Auto-Generated LLM Jailbreaks

Description: Large Language Models (LLMs) are susceptible to automated jailbreak attacks using a fuzzing framework that generates variations of existing jailbreak prompts. This vulnerability allows bypassing built-in safety mechanisms, leading to the generation of harmful or unintended outputs. The vulnerability stems from the LLMs' inability to consistently recognize and reject semantically similar, but subtly different prompt variations generated through automated mutation techniques.

Examples: See the GPTFuzzer repository. Specific examples of successful jailbreaks against ChatGPT, Llama-2, and other LLMs, using automatically generated prompts, are extensively documented in the paper.

Impact: Successful exploitation of this vulnerability can lead to the generation of harmful content, including but not limited to instructions on illegal activities, hate speech, and misinformation. This compromises the safety and reliability of LLM-integrated applications and services.

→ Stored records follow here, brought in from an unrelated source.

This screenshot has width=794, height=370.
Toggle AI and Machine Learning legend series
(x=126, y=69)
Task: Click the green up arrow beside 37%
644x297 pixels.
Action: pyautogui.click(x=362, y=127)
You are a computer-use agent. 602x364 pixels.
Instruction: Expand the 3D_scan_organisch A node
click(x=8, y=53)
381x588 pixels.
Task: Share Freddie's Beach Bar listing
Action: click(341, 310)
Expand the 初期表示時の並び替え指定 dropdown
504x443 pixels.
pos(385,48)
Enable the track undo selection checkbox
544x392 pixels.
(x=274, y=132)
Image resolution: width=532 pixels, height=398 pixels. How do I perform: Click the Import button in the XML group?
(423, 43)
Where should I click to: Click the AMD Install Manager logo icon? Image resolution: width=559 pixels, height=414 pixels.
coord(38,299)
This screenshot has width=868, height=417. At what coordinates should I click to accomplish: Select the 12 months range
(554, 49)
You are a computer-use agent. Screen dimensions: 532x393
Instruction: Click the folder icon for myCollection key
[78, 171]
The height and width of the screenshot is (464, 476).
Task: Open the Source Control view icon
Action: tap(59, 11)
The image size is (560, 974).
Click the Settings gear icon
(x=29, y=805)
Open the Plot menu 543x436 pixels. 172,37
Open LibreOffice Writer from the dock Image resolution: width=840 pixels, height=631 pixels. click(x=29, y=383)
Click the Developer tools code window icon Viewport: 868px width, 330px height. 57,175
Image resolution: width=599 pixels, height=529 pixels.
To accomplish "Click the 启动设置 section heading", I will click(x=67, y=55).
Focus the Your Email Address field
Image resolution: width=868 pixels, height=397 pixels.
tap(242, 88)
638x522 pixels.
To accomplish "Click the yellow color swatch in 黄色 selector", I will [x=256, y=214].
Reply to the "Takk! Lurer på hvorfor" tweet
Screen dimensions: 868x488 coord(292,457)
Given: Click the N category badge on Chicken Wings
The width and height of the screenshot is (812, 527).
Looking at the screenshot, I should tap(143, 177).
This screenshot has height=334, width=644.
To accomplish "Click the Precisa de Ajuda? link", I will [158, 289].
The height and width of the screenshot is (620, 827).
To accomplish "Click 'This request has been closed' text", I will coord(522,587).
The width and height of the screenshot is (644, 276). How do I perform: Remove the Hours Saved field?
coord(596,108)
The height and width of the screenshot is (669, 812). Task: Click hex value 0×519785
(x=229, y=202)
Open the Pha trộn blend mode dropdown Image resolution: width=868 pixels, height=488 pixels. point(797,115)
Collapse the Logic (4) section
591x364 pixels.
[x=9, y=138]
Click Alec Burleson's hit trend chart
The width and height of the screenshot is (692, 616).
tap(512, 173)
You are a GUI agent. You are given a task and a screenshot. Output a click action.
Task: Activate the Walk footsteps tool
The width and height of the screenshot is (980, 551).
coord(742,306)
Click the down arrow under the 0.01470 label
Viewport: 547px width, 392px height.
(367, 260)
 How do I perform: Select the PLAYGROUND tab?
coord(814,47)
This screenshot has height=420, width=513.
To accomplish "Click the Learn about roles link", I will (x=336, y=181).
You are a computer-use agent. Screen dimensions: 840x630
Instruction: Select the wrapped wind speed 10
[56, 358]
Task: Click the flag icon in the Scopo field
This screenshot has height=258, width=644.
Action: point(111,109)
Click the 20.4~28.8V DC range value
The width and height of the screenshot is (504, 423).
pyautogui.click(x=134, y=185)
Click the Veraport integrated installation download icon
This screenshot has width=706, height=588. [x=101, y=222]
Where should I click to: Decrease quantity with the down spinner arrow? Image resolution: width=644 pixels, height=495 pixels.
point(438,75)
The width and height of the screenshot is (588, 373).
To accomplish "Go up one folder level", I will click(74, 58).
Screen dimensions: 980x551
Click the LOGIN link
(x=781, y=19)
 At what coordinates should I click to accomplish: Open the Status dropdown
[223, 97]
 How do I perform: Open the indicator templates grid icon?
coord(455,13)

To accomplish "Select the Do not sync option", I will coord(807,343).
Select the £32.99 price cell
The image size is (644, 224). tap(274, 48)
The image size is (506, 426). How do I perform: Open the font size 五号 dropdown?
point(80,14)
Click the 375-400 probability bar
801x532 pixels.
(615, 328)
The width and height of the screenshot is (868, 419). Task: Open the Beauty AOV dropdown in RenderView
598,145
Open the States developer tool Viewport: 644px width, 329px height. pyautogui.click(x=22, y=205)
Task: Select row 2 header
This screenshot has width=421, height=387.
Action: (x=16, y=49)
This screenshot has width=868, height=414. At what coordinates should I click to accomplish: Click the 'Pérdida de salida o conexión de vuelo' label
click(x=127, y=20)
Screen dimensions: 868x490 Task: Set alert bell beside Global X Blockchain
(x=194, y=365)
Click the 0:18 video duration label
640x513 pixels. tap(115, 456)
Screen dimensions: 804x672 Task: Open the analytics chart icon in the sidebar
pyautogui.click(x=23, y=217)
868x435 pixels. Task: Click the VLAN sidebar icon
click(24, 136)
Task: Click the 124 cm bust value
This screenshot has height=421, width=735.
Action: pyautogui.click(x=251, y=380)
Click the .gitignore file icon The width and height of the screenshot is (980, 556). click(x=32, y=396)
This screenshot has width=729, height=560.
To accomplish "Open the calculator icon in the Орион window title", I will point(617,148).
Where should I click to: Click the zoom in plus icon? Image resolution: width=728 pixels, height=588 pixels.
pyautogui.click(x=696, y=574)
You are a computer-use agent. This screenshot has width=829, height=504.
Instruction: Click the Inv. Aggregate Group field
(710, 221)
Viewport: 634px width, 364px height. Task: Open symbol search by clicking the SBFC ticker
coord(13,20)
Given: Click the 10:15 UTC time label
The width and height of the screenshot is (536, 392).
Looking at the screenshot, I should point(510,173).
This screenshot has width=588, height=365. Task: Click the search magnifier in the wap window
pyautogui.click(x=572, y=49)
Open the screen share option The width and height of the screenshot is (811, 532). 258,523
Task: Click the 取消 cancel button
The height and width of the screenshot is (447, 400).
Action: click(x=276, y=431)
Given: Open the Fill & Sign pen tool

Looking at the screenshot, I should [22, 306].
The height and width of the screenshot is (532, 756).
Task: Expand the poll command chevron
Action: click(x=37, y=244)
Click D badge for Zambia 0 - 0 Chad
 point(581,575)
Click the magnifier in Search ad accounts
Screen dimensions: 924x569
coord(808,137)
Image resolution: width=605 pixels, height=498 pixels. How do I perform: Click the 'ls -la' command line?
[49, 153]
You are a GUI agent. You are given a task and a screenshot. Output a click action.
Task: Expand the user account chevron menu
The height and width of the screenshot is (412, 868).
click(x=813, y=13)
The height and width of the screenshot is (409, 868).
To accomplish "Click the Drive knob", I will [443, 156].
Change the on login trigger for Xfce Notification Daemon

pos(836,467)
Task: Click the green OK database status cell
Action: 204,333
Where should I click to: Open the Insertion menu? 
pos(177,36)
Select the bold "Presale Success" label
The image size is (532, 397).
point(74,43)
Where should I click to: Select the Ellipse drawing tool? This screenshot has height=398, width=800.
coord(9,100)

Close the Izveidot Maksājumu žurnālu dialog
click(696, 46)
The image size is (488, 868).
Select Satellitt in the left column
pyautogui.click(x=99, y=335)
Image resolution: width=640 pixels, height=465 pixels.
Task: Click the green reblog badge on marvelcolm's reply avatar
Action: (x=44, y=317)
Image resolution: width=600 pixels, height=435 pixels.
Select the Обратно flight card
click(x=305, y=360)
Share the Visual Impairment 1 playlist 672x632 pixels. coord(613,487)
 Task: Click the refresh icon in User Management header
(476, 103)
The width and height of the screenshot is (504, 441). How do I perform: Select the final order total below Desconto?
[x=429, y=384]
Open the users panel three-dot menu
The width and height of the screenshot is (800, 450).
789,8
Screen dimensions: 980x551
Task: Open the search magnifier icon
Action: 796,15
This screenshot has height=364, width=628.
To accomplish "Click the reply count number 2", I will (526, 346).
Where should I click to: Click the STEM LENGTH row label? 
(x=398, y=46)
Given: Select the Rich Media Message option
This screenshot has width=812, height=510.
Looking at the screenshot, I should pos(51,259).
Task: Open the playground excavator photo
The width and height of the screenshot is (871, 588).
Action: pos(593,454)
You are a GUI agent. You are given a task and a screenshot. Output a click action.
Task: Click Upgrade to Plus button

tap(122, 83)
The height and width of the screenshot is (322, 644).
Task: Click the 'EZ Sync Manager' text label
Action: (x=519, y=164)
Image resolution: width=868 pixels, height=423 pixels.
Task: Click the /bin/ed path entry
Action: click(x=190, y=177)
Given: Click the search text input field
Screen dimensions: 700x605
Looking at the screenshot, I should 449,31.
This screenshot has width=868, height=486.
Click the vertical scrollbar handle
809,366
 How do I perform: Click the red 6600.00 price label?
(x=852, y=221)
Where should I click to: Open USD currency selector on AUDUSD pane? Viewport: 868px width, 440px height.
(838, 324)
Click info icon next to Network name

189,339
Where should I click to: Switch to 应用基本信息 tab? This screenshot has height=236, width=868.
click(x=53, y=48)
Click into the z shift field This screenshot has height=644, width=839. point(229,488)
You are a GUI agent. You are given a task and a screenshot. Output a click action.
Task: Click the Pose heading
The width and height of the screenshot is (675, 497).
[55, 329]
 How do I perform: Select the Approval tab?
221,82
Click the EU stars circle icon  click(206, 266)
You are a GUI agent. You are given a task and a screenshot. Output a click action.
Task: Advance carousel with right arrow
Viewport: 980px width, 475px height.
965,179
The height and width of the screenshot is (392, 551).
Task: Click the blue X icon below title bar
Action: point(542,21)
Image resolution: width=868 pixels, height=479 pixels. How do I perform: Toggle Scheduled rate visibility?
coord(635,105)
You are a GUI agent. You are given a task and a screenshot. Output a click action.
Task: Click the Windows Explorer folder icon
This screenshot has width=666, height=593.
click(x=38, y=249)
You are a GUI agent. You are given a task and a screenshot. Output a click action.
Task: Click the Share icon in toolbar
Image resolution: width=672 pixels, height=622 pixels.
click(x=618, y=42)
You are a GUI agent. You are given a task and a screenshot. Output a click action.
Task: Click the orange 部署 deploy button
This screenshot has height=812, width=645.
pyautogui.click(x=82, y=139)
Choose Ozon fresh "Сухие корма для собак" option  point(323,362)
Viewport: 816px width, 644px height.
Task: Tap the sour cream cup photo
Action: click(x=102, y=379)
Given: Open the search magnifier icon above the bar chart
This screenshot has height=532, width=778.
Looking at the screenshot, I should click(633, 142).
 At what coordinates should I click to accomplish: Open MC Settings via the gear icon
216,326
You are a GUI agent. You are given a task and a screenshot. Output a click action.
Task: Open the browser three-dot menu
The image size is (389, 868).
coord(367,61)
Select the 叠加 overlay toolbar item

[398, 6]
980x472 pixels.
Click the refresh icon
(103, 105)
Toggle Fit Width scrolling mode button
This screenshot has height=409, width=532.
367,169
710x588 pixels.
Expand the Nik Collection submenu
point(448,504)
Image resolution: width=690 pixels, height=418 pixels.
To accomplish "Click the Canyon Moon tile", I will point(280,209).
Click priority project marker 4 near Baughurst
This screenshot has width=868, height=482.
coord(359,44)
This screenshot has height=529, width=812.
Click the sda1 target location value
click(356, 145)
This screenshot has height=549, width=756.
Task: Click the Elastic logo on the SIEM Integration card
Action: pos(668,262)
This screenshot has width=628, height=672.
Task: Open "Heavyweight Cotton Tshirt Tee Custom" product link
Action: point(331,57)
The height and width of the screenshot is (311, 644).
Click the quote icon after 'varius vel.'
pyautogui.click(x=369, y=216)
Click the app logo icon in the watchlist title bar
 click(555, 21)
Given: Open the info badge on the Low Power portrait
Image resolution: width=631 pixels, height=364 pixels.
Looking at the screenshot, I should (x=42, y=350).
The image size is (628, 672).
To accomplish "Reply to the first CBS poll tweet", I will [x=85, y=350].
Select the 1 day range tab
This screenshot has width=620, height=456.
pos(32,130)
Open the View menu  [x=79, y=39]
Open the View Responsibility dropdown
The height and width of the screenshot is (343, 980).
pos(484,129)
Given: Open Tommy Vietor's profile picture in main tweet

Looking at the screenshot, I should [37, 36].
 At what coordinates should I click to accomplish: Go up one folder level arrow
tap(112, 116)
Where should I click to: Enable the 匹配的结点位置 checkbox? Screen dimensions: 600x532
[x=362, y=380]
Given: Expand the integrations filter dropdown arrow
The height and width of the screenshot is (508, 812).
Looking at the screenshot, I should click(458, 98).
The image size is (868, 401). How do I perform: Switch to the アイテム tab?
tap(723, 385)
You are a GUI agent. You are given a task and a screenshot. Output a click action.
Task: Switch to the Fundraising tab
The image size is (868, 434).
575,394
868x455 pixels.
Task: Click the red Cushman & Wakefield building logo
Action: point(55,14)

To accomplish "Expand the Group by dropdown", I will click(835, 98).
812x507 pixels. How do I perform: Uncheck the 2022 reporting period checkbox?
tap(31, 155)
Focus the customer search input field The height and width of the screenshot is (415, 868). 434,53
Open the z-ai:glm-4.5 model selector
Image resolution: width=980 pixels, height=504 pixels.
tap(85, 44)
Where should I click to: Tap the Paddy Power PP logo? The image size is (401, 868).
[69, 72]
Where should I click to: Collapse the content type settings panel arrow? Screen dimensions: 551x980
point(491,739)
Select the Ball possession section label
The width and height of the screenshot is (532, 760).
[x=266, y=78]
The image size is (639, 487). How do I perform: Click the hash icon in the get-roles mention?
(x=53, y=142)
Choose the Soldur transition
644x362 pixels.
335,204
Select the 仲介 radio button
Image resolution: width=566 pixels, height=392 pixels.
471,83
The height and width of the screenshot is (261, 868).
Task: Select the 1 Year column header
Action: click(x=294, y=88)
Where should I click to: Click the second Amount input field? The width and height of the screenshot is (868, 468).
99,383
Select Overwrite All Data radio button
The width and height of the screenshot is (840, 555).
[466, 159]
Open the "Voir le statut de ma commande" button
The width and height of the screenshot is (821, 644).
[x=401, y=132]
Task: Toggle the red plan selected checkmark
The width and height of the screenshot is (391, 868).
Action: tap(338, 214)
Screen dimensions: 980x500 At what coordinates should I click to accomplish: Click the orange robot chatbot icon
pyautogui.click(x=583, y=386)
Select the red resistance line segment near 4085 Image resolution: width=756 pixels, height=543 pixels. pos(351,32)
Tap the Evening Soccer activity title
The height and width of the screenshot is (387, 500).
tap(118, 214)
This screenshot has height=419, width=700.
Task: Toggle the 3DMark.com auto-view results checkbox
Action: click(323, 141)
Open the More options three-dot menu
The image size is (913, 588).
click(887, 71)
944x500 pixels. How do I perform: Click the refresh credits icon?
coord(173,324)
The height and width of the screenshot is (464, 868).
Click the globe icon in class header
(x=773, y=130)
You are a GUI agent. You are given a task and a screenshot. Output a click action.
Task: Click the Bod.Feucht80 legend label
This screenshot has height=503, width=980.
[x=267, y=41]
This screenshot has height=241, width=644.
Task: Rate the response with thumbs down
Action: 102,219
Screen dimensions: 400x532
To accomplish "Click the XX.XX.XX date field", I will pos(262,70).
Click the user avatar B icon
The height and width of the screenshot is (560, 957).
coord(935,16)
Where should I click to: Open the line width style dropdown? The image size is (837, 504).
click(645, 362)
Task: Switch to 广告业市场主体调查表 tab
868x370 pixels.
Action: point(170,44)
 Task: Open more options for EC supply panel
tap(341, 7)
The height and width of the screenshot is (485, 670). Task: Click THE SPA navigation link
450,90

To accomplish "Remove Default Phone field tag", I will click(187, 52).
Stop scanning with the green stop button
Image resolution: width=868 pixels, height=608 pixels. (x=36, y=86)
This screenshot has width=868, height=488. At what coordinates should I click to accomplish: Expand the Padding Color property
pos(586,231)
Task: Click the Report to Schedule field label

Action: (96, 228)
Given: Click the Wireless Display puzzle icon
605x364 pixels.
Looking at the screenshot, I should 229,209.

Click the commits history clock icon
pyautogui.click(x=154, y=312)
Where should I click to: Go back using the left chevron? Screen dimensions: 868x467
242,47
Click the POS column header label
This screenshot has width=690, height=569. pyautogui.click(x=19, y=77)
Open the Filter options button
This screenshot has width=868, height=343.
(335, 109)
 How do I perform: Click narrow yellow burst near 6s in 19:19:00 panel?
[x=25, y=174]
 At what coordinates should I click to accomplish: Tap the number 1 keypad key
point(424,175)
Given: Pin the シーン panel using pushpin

Affected Systems: Various commercial and open-source LLMs, including but not limited to ChatGPT, Llama-2, Vicuna, Bard, Claude-2, and PaLM2. The impact potentially extends to any application incorporating these models.

Mitigation Steps:

Enhance LLM safety mechanisms to be more robust against prompt variations and mutations.
Implement more advanced detection methods for identifying and rejecting jailbreak attempts, considering semantic similarity and contextual understanding.
Regularly update and retrain models to incorporate new adversarial prompt patterns.
Employ robust input sanitization and validation procedures before feeding data into the LLM.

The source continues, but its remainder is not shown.